A One Health approach to Japanese encephalitis

Animal health and veterinary sciences, Biological and life sciences, Biomedical and clinical sciences, Environmental sciences and technologies, Healthcare and social services

Scientists at CSIRO’s Australian Centre for Disease Preparedness (ACDP) provided diagnostic testing and outbreak response support when a widespread outbreak of Japanese encephalitis occurred in piggeries in southern Queensland, New South Wales, Victoria and South Australia.

What is Japanese encephalitis?

Japanese encephalitis (JE) virus is a potentially fatal disease that infects about 100,000 people worldwide every year. Caused by an arbovirus (an arthropod-borne virus), it is transmitted by mosquitoes.

Most JE virus infections in people cause no symptoms, but in rare cases it can develop into a serious infection of the brain called encephalitis.

JE occurs throughout most of Asia and parts of the western Pacific, including neighbouring Papua New Guinea, and is the most common cause of human viral encephalitis in Southeast Asia.

Even though an effective vaccine is available, JE still poses a threat to our region, including Australia. So CSIRO is working on ways to prevent it from spreading further on our shores.

A row of plastic bottles filled with green liquid containing mosquitoes sitting on a laboratory bench.
ACDP’s Insectary is a physical containment level 3 facility enabling research on vector-borne disease that affect animals and people.
A mosquito sitting on the arm of a person.

Transmission of the virus

The JE virus is maintained in the environment in a transmission cycle between mosquitoes and animal hosts.

Research has shown that some animals develop more virus than others. These animals are called ‘reservoir hosts’ because the virus circulates in their system for longer and at higher concentrations, providing more opportunities for blood feeding mosquitoes to pick up and transmit the virus.

The ‘reservoir hosts’ for JE are primarily pigs and waterbirds. Occasionally an infected mosquito will transmit the virus to a human. Humans don’t contribute to the environmental transmission cycle as we do not create high concentrations of virus in our blood.

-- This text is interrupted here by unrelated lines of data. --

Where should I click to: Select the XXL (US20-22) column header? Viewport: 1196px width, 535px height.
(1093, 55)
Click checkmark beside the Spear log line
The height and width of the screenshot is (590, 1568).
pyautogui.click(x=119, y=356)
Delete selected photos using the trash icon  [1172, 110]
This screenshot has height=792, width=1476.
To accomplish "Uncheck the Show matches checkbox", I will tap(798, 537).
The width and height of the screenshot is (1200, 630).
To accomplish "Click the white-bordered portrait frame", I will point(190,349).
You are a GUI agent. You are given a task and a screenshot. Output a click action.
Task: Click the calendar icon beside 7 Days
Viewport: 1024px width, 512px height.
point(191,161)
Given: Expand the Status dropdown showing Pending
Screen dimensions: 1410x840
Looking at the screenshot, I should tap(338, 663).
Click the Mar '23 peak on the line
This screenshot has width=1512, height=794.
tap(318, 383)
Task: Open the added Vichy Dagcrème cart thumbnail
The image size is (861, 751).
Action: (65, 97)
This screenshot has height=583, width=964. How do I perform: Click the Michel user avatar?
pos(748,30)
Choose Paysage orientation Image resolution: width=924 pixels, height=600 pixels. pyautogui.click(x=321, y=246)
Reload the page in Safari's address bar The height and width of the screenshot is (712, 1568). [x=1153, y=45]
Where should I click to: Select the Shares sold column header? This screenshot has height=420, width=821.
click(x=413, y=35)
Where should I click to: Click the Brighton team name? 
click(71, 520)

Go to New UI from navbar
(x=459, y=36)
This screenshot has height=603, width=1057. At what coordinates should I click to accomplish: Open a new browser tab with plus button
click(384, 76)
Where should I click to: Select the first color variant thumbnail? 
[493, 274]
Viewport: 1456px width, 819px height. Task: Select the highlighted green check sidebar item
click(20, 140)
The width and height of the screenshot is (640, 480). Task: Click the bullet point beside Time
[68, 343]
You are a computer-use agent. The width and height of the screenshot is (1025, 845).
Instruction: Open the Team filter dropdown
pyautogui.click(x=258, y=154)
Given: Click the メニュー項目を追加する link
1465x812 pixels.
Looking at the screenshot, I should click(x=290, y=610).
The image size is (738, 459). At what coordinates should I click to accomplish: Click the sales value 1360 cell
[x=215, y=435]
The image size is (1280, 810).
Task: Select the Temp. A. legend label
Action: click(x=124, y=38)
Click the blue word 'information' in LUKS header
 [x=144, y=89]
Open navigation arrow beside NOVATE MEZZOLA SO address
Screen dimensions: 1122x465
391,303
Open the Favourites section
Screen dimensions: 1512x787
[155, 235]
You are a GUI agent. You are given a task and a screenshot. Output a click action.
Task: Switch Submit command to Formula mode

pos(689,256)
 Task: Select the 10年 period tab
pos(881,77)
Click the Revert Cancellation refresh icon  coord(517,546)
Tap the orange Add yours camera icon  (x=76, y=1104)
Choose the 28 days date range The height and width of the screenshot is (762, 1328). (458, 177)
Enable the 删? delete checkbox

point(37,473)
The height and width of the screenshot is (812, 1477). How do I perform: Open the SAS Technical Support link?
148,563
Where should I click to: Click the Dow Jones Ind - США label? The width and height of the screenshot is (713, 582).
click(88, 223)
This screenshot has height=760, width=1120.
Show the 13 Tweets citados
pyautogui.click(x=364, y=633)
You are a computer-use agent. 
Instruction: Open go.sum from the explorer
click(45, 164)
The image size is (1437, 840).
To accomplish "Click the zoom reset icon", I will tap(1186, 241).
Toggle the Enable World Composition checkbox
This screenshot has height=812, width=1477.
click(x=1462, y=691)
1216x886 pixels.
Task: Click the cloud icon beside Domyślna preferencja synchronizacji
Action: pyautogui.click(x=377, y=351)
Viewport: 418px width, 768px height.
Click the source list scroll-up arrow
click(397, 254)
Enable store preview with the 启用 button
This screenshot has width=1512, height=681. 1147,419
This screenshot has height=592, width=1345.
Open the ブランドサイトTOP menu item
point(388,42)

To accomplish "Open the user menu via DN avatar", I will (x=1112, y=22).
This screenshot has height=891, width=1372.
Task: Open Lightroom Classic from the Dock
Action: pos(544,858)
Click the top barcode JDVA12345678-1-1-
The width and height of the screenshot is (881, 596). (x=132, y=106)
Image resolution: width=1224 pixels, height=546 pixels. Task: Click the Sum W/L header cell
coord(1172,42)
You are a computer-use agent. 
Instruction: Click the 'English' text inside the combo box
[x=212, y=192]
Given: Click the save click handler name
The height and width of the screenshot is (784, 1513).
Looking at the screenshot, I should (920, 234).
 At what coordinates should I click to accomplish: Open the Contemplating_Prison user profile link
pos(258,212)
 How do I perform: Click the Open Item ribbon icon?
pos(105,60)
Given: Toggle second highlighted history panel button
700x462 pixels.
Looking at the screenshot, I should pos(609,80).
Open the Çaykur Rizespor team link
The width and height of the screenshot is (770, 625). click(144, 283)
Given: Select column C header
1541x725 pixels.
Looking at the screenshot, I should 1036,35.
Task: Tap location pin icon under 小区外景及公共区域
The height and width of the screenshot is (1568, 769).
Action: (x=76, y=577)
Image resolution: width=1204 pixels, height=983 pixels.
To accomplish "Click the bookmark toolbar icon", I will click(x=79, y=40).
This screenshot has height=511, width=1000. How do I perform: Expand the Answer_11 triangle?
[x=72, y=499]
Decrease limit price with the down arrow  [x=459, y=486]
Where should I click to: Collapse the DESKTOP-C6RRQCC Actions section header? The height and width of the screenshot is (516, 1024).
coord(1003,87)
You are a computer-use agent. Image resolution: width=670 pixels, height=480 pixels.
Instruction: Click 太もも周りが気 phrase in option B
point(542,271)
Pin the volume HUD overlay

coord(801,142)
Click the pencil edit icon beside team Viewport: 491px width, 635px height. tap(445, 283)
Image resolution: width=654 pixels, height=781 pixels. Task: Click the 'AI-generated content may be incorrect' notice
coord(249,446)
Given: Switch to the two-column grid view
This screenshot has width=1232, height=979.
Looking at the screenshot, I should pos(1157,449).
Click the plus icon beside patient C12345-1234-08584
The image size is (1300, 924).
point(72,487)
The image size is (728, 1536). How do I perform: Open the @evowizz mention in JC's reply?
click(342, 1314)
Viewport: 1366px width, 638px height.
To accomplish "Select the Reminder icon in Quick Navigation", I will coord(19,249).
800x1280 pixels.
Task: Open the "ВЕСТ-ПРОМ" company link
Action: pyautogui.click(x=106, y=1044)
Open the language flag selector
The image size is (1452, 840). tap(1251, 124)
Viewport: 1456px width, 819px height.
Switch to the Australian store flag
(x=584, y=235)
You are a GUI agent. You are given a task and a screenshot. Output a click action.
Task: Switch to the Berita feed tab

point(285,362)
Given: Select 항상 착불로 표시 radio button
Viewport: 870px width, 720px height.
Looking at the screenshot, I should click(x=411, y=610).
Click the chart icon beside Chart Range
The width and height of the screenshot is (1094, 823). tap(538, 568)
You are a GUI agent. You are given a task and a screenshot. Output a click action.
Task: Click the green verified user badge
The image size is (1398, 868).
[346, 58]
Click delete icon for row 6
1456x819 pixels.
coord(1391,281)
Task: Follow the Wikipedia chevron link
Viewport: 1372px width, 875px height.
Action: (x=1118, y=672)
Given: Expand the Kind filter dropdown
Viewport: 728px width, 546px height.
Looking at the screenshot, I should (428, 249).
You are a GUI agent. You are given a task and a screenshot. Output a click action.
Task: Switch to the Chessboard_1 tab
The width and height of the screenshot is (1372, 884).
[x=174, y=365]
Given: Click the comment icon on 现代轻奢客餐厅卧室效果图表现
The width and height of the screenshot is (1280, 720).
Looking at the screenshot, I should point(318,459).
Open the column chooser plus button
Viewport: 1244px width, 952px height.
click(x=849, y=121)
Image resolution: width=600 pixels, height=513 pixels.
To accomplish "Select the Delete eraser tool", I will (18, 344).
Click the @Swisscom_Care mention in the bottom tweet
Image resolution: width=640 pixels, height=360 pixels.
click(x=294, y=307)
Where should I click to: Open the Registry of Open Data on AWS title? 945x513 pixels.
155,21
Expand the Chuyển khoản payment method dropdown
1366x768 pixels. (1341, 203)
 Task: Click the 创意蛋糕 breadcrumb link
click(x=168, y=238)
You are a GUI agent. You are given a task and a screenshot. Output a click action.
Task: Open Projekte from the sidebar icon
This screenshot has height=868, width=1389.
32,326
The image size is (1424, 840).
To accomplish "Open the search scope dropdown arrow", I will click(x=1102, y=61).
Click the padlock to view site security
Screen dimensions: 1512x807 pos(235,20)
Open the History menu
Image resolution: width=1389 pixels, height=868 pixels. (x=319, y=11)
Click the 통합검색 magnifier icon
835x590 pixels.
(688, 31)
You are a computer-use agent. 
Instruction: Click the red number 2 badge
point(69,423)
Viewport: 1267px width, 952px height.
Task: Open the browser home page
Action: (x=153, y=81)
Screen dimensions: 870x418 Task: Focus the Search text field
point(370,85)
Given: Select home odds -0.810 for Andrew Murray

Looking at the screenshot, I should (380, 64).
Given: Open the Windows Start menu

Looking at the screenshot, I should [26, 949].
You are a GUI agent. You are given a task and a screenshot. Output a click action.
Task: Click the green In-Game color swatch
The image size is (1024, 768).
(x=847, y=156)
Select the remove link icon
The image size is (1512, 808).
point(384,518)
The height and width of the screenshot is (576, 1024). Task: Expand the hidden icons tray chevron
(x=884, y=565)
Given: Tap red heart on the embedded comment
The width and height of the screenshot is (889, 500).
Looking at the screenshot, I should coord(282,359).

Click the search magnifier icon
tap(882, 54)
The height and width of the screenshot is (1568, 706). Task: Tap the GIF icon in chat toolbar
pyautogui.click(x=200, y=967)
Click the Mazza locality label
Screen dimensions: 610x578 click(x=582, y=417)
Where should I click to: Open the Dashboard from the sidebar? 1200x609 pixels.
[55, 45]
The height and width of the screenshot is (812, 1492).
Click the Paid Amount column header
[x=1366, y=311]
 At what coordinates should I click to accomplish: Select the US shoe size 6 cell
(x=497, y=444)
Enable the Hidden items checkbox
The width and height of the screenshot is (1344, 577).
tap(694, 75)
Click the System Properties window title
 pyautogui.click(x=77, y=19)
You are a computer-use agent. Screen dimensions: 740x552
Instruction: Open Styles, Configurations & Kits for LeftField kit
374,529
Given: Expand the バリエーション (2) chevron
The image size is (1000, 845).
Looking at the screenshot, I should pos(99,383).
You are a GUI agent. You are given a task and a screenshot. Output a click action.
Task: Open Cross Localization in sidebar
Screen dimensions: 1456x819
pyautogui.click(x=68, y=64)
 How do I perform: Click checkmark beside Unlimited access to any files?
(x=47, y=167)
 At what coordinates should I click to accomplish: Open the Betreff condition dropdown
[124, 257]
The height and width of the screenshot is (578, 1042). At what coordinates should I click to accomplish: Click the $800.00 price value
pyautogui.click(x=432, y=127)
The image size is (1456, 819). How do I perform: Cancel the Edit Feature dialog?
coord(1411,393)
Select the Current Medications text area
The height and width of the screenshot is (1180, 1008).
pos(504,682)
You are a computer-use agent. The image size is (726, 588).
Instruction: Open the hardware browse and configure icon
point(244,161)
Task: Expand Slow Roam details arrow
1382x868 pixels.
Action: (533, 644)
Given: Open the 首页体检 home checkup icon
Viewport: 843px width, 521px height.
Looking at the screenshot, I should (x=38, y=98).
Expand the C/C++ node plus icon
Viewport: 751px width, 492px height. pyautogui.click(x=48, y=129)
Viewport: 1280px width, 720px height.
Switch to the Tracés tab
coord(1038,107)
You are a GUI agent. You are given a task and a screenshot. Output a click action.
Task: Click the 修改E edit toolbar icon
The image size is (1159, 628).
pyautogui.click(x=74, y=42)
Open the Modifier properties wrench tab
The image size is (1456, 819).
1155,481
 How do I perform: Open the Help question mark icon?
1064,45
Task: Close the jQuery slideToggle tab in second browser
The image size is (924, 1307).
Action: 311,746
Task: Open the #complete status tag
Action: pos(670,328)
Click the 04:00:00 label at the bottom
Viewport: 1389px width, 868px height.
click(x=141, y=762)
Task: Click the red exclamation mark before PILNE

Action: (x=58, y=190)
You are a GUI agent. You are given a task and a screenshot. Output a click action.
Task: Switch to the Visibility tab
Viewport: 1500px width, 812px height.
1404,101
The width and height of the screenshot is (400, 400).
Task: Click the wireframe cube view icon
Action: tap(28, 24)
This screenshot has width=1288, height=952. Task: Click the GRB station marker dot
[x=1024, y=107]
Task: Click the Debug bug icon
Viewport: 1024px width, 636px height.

Japanese encephalitis in Australia

In 1995, there was an outbreak on the islands of the Torres Strait. The outbreak was unprecedented because it had never before been detected so far southeast.

Isolated cases also occurred in the Torres Strait islands and Cape York Peninsula in 1998.

More recently, JE has also been found in the northern parts of Cape York Peninsula of Queensland and in early 2021, the first case of JE was reported in the Tiwi Islands of the Northern Territory. This was the first locally acquired human case in Australia since 1998.

The 2021 case was found to be caused by a particular type of the JE virus (genotype 4) that had previously only rarely been found, and mainly in Indonesia, but it’s also now known that it exists in Papua New Guinea.

In late February and early March 2022, a widespread outbreak of JE occurred in piggeries in southern Queensland, New South Wales, Victoria and South Australia.

Scientists at CSIRO’s Australian Centre for Disease Preparedness assisted with the outbreak response. They were heavily involved in diagnostic testing for affected states, particularly for piggeries suspected of being infected.

As part of this ongoing diagnostic support, ACDP scientists provided information and advice to animal and public health laboratories on laboratory diagnostics. This included testing guidelines and information, including the first genome sequence of the outbreak strain, to assist with accurate diagnostic testing.

ACDP’s scientists also provided expert advice to various government and animal health working groups involved in outbreak response. These groups worked closely with public health counterparts in a One Health approach to coordinate and manage the outbreak in Australia.